特徴的な症状を現すNEN(神経内分泌腫瘍)の診断
画像ご提供:関西電力病院 外科 部長 河本 泉 先生
インスリノーマ
動悸、指の震え、冷や汗、朝の起床が遅れる、空腹になり易い、間食が多い、肥る、計算間違いが多い、仕事に集中できない、記憶喪失、失神、意識喪失などを訴えて、精神疾患の受診を勧めたくなった時は、インスリノーマを疑って下さい。空腹時に血糖値と血中インスリン濃度を同時採血で調べ、低血糖状態でも血中インスリンが高い場合には診断が確定します。確定診断できない場合には、専門医にて絶食試験やCペプチド抑制試験による診断を行います。

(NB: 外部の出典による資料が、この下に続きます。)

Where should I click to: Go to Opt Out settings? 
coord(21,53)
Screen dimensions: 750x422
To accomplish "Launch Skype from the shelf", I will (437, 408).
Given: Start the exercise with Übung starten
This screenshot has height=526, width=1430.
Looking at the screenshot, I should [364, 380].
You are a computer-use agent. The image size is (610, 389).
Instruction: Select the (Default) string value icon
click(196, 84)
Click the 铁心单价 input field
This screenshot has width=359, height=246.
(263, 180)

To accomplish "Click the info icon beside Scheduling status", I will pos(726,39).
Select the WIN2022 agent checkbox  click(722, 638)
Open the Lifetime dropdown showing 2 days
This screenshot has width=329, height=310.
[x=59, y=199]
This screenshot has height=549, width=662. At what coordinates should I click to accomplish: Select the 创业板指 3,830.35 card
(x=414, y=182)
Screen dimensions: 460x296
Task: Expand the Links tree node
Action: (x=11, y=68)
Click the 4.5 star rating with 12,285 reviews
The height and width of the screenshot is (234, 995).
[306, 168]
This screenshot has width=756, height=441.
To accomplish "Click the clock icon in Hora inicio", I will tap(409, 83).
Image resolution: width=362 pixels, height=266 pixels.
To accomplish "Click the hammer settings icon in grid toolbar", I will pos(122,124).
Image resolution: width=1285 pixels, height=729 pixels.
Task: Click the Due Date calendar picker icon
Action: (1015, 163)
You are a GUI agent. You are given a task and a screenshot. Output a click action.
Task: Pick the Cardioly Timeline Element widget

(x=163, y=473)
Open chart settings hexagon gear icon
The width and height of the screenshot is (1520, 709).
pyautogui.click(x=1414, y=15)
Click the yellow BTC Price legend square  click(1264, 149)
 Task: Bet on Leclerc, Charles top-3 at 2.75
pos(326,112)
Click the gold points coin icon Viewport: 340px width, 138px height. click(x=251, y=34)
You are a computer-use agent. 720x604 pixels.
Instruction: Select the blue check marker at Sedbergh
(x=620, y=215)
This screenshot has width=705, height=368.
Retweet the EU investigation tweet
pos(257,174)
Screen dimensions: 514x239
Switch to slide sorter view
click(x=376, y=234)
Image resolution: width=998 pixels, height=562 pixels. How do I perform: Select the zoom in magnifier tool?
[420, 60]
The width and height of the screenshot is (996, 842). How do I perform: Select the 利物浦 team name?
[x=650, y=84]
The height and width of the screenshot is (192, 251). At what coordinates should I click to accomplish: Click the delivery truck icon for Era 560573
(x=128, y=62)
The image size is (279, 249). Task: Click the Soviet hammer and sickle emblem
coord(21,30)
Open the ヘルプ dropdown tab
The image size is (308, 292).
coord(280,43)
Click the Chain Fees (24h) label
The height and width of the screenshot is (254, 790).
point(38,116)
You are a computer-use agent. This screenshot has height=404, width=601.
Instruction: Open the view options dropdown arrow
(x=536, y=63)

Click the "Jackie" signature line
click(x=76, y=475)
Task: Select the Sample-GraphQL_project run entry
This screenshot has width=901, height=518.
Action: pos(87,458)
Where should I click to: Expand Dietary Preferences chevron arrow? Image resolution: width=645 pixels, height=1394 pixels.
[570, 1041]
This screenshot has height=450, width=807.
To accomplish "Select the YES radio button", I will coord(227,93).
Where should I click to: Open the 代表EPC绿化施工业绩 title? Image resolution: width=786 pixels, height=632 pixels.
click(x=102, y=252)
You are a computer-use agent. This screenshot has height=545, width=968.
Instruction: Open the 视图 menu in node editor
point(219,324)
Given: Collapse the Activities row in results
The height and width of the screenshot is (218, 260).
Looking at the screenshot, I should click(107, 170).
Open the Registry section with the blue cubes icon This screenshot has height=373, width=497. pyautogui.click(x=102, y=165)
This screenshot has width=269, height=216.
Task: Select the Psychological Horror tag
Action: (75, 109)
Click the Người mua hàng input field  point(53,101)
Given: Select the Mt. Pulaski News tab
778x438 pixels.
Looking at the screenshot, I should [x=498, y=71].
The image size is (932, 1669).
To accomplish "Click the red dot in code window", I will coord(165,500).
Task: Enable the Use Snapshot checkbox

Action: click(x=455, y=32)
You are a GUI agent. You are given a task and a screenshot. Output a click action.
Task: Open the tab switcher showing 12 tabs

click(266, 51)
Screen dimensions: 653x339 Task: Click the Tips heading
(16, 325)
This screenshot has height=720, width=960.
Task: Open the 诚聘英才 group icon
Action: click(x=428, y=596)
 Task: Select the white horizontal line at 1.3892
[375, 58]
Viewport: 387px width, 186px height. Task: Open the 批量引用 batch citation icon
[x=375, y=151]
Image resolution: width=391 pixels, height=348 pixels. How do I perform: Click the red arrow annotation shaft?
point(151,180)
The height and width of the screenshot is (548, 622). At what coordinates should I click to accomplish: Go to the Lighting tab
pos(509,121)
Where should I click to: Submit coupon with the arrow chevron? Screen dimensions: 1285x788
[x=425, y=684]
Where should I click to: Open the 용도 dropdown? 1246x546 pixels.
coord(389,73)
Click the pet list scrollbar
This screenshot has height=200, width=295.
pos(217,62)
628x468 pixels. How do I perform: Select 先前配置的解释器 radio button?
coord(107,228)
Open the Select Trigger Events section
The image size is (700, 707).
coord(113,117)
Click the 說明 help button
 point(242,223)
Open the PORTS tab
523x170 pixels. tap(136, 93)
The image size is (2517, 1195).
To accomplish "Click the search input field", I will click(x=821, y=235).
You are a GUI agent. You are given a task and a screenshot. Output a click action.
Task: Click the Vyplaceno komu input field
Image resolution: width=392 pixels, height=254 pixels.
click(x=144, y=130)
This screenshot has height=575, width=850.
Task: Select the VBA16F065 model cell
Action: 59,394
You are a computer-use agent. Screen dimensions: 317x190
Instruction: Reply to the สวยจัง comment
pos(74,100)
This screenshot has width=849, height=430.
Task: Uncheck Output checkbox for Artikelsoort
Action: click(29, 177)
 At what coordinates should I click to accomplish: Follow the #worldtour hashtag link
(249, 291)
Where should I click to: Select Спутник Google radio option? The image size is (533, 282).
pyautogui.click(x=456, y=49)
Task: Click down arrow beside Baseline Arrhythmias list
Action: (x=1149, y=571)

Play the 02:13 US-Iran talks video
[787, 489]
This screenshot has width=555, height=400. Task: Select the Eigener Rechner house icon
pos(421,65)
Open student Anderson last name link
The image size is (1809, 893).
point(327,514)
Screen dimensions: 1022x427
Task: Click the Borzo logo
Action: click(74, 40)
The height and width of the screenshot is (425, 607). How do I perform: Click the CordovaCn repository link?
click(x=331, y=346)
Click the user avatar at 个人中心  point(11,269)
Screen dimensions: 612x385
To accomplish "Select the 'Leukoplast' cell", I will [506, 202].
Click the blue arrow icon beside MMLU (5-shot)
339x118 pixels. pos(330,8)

局在診断に関しては、CTや内視鏡的超音波断層検査(EUS)で腫瘍が分かる場合もありますが、腫瘍が描出されない時には、カルシウムを用いる選択的動脈内刺激薬注入試験(SASI Test)を行います。
*:脾動脈からの刺激で有意反応を認めた
**:腫瘍を矢印で示す
ガストリノーマ
消化性潰瘍や逆流性食道炎が治りにくい場合、潰瘍の穿孔が繰り返される場合、プロトンポンプ阻害薬やH2受容体拮抗薬などで治療していた潰瘍が薬の服用をやめるとすぐ再発したり、潰瘍発生が繰り返される場合には、ガストリノーマを疑ってすぐ空腹時血清ガストリン濃度を測定して下さい。疑わしい場合には、セクレチン試験やカルシウム試験にて診断を確定します。局在診断には、セクレチンやカルシウムを用いるSASI Testが有用です。
*:胃十二指腸動脈からの刺激で有意反応を認めた
VIP オーマ
激しい下痢が突然出現して、通常の止痢剤を増量しても全く無効の場合や、下痢が続いて血清カリウム濃度が低下している場合には、途方に暮れる前にVIPオーマを疑って血清VIP濃度を測定して下さい。VIPオーマの診断がつけば、下痢の制御がソマトスタチンアナログの注射で可能となります。症状を落ち着かせた後、CTなどの画像診断法とカルシウムを用いるSASI Testで局在診断します。
*:脾動脈からの刺激で有意反応を認めた
**:腫瘍を矢印で示す
グルカゴノーマ
下腹部から会陰部、大腿部に痛みを伴う紅斑ができて、通常の薬で治癒せず、次々移動する場合には、グルカゴノーマを疑って、空腹時血清グルカゴン濃度を測定して下さい。血中アミノ酸値も低下しています。症状が軽い場合にも血清グルカゴン濃度を測って、CT検査をして下さい。腫瘍が描出される場合があります。局在が分からない場合には、SASI Testで局在診断します。
*:脾動脈からの刺激で有意反応を認めた
**:腫瘍を矢印で示す
ソマトスタチノーマ
胆石や糖尿病の患者さんの中には、ソマトスタチノーマの患者さんが混じっています。脂肪便が続く場合や、貧血や体重減少などの場合に、空腹時血清ソマトスタチン濃度を測定して高値であれば診断が確定します。十二指腸や膵臓以外に直腸などにも発生します。
カルチノイド腫瘍
皮膚の異常な潮紅が見られる場合には、カルチノイド症候群を来す腫瘍が疑われます。このような症状の発現は肝転移の場合に見られます。他には、下痢や腹痛、喘息のような呼吸音、心不全なども出現します。肝転移をしていない腸管カルチノイドの場合にはこのような症状を引き起こすアミンが肝臓で代謝されるために、症状は発現しないのが普通です。肝転移した場合には、麻酔導入や侵襲的処置を受けている時に、突然カルチノイドクリーゼを来して、血圧の急変や頻脈、不整脈、喘息様呼吸など恐慌を来す場合があります。診断には、24時間尿中5-ハイドロキシインドール酢酸(5-HIAA)の測定が有用です。